Read: Brexit Brief: Labour throws Theresa May a lifeline (with a catch)
Both the BOE and Diviney still see a soft Brexit — where Britain leaves the European Union with a trade agreement in place — as the most likely scenario, but the U.K. economy seems destined to slow, notwithstanding any expectations of a trade resolution. The British pound GBPUSD, -0.0540% as well as the FTSE 100 Index UKX, -1.11% didn’t initially absorb the news in stride. While sterling recovered after falling to a session low, the U.K. stock benchmark booked its worst decline so far this year, down 1.1%.
And it doesn’t look rosy on either side of the English Channel.
On Thursday, the European Commission cut its forecast for 2019 eurozone growth to 1.3% in 2019, compared with the 1.9% expected in November. Underlining its forecast was weaker-than-expected industrial and manufacturing data for the eurozone’s biggest economy Germany.
“We think there are a number of important take-aways,” said Diviney. “First of all, despite the large downgrade in economic growth forecasts, they probably do not go far enough, and further revisions are likely.”

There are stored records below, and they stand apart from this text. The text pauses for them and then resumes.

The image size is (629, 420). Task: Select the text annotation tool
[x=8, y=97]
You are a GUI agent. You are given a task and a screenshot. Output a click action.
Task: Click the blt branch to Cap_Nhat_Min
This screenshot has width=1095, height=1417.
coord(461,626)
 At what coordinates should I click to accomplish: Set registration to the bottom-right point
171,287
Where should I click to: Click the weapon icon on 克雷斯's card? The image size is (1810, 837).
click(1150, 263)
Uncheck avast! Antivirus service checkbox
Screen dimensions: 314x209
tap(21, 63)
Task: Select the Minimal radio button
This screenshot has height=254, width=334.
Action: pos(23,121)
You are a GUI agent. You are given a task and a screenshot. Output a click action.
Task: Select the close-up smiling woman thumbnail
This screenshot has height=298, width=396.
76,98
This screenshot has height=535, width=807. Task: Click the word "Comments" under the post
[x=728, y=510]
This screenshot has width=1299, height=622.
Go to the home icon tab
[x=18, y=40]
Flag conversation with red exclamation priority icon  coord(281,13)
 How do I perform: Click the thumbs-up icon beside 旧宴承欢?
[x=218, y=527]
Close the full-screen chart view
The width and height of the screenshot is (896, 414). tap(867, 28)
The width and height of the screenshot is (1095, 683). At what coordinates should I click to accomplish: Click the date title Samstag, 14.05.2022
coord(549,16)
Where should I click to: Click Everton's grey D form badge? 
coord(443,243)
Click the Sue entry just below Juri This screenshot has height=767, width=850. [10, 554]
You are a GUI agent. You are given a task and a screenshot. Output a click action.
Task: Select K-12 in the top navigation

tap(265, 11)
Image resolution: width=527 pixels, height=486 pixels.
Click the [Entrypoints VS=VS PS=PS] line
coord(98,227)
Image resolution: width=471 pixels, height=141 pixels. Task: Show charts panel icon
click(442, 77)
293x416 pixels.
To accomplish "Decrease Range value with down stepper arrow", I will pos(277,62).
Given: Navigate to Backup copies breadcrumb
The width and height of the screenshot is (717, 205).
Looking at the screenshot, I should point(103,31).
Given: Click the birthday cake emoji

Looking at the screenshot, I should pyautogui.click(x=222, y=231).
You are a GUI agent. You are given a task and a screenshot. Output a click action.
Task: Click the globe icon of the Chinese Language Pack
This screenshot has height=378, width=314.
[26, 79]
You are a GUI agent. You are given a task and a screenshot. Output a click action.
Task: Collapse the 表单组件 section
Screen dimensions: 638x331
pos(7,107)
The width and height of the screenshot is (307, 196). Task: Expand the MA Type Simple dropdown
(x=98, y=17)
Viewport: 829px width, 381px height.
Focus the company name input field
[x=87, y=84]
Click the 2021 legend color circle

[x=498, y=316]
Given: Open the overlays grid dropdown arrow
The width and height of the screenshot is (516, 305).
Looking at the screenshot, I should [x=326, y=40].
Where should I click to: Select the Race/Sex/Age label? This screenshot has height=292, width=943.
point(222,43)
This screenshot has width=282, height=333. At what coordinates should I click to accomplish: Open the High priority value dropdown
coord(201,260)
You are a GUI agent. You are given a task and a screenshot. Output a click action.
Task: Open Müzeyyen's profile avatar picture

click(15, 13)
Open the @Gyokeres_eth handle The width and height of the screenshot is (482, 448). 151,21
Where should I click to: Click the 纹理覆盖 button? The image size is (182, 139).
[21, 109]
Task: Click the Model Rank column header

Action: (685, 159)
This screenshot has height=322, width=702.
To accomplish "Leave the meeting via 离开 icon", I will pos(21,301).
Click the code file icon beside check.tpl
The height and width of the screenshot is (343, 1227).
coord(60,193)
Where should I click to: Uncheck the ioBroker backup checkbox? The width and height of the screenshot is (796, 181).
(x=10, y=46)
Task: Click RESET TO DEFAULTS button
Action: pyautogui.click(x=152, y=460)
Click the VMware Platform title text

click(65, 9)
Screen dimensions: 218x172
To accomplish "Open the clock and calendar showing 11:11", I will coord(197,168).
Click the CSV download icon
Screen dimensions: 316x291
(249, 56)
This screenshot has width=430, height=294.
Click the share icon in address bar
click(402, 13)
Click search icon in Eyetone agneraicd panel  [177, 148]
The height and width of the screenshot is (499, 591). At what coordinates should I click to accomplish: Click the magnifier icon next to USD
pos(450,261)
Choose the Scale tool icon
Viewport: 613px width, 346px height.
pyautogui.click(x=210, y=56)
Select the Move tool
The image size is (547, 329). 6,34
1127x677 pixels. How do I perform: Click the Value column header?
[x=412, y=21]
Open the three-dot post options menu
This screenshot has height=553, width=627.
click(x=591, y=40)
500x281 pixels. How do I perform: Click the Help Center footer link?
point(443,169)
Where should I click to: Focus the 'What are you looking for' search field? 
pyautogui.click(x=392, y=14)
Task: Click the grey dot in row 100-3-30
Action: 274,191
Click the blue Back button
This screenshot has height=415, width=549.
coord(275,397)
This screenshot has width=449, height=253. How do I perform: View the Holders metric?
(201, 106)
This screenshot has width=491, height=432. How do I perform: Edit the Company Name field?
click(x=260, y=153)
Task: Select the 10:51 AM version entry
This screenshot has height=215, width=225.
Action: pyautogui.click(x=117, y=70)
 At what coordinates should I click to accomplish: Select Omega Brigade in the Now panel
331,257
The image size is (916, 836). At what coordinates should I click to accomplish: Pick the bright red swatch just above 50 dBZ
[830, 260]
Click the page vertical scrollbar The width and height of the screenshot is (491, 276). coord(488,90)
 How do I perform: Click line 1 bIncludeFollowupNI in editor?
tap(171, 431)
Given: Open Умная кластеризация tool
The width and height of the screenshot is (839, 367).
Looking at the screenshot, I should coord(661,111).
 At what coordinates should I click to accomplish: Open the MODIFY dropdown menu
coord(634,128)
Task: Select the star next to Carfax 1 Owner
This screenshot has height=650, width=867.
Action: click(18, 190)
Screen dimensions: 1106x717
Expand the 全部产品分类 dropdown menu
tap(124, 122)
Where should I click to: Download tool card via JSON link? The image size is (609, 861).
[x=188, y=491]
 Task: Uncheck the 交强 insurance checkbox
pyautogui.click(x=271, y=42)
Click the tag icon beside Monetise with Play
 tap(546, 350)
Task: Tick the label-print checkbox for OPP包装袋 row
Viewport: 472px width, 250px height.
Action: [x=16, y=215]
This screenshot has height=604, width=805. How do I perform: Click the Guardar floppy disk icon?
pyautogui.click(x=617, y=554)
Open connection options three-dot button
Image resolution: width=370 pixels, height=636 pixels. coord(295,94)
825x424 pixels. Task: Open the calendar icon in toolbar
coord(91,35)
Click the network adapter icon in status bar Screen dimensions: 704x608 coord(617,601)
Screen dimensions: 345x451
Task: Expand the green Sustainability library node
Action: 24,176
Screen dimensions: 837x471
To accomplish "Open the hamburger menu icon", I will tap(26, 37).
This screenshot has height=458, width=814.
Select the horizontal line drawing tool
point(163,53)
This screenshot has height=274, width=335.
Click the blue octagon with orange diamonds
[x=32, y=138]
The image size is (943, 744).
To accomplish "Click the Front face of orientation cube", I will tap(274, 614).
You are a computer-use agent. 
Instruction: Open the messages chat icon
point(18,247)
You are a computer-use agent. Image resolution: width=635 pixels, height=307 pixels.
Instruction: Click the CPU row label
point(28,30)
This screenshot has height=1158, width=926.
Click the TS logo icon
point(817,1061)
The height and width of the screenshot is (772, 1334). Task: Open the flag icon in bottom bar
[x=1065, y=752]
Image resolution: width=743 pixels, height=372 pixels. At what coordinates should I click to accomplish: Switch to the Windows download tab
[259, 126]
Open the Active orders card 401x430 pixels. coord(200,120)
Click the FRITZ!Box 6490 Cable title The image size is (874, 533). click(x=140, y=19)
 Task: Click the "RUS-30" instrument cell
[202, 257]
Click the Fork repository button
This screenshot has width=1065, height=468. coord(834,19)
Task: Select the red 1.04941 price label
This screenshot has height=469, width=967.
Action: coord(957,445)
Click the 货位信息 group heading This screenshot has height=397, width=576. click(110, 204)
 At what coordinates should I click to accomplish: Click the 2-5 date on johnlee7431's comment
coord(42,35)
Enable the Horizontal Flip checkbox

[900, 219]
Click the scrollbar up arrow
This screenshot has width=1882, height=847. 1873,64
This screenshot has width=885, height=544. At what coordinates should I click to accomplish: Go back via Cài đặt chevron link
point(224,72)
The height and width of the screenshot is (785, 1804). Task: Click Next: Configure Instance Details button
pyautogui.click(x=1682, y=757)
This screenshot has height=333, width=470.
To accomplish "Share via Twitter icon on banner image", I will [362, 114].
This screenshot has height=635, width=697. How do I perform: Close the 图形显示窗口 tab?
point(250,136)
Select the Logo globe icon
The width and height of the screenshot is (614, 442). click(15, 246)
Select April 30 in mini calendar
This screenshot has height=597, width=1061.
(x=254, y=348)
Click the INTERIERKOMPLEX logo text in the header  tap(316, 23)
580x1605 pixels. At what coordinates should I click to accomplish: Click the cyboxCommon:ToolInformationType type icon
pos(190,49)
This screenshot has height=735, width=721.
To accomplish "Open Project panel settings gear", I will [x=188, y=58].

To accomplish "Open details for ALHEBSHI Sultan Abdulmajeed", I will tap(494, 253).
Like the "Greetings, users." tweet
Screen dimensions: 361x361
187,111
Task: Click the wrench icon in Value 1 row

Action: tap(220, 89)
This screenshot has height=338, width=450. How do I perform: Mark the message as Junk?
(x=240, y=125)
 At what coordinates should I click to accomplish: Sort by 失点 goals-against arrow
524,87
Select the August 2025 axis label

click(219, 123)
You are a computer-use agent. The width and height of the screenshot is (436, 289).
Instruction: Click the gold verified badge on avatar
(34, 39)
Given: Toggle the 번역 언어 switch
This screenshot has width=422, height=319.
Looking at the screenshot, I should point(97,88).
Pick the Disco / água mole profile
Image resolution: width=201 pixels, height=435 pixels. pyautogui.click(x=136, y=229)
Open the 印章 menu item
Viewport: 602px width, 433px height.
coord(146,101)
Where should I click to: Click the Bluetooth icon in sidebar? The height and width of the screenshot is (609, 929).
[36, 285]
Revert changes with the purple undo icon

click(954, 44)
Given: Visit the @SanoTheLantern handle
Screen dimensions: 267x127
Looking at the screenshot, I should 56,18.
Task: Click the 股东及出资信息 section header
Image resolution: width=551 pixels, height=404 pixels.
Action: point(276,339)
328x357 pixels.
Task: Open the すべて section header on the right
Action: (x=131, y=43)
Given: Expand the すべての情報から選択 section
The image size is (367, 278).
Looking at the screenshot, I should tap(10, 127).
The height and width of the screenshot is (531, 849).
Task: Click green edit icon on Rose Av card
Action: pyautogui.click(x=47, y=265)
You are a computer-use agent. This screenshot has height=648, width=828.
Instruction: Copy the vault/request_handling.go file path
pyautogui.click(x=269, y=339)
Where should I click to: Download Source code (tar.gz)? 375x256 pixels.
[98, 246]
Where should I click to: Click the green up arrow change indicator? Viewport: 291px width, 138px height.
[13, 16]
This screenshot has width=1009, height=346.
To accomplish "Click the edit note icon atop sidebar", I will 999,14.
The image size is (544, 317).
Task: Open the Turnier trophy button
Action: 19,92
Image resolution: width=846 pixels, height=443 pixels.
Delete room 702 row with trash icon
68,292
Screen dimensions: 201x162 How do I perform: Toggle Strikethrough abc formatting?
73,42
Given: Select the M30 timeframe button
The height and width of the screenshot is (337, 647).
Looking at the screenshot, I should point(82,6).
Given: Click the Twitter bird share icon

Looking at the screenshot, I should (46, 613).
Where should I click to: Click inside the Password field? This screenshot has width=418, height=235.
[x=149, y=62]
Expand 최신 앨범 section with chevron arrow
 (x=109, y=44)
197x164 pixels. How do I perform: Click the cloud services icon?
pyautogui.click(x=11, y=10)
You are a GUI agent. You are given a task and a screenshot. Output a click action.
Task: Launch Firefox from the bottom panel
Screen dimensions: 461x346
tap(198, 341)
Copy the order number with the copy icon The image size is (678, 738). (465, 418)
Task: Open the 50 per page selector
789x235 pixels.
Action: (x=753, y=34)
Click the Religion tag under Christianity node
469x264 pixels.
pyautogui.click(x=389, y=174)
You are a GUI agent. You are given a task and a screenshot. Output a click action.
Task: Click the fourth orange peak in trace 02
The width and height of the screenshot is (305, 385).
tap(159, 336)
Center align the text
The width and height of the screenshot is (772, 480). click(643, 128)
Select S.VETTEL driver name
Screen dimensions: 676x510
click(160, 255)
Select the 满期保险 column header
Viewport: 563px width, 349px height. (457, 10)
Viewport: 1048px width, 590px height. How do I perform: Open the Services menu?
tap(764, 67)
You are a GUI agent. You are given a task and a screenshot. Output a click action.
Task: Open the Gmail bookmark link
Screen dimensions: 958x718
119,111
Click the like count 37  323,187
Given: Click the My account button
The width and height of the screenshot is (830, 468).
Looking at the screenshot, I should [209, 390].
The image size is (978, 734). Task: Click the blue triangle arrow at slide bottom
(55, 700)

The euro EURUSD, -0.0176% found itself in negative territory for most of Thursday, and the pan-European Stoxx 600 Index SXXP, -1.49% notched a 1.5% decline, representing its worst one-day drop in six weeks, according to FactSet data.
Also read: The euro is 20 years old — here’s a look back at its tumultuous history
The Commission was still expecting 0.3% quarter-on-quarter growth between January and March 2019, which isn’t consistent with projections from a number of other business indicators, Diviney said.
ABN Amro only expects 1.1% eurozone GDP growth, or possibly less. The European Central Bank’s outlook was still at 1.7%, clearly in need of a cut.
“This will also have knock-on effects to [the ECB’s] view on inflation,” Diviney said. “The European Commission did not publish forecasts to core inflation, but it suggested in the written text that core inflation would not embark on an upward trend until 2020.”
These headwinds could lead the ECB to refrain from lifting interest rates—as has been anticipated for the second half of 2019 — and possibly introduce a fresh round of stimulus for eurozone banks, known as targeted longer-term refinancing operations, or TLTROs.
Finally, “the downgrade to Italy’s growth forecast points to worse public finance outcomes, which will trigger renewed tensions with European authorities,” said Diviney. According to the European Commission report, Italy’s GDP will only grow 0.2% in 2019.
Italy is the eurozone’s third-largest economy but the health of its finances have been a worry to investors for a while, particularly as Italian officials proposed a budget that breached EU budget guidelines late last year, proposing a 2.4% deficit. Rome and Brussels reached a budget agreement in December. ABN Amro expects Italy’s budget deficit to be closer to 3% in 2019.
Market participants also look at Italy’s high debt burden and a decision by the ECB to stop buying Italian bonds as part of its quantitative-easing program with caution, as this could lead to funding shortfalls if conditions worsen.
Taken together, sluggish growth in the U.K. and eurozone may remind European investors that nagging problems persists beyond trade deals and China’s own slowdown.
That doesn’t bode well for 2019’s global growth story.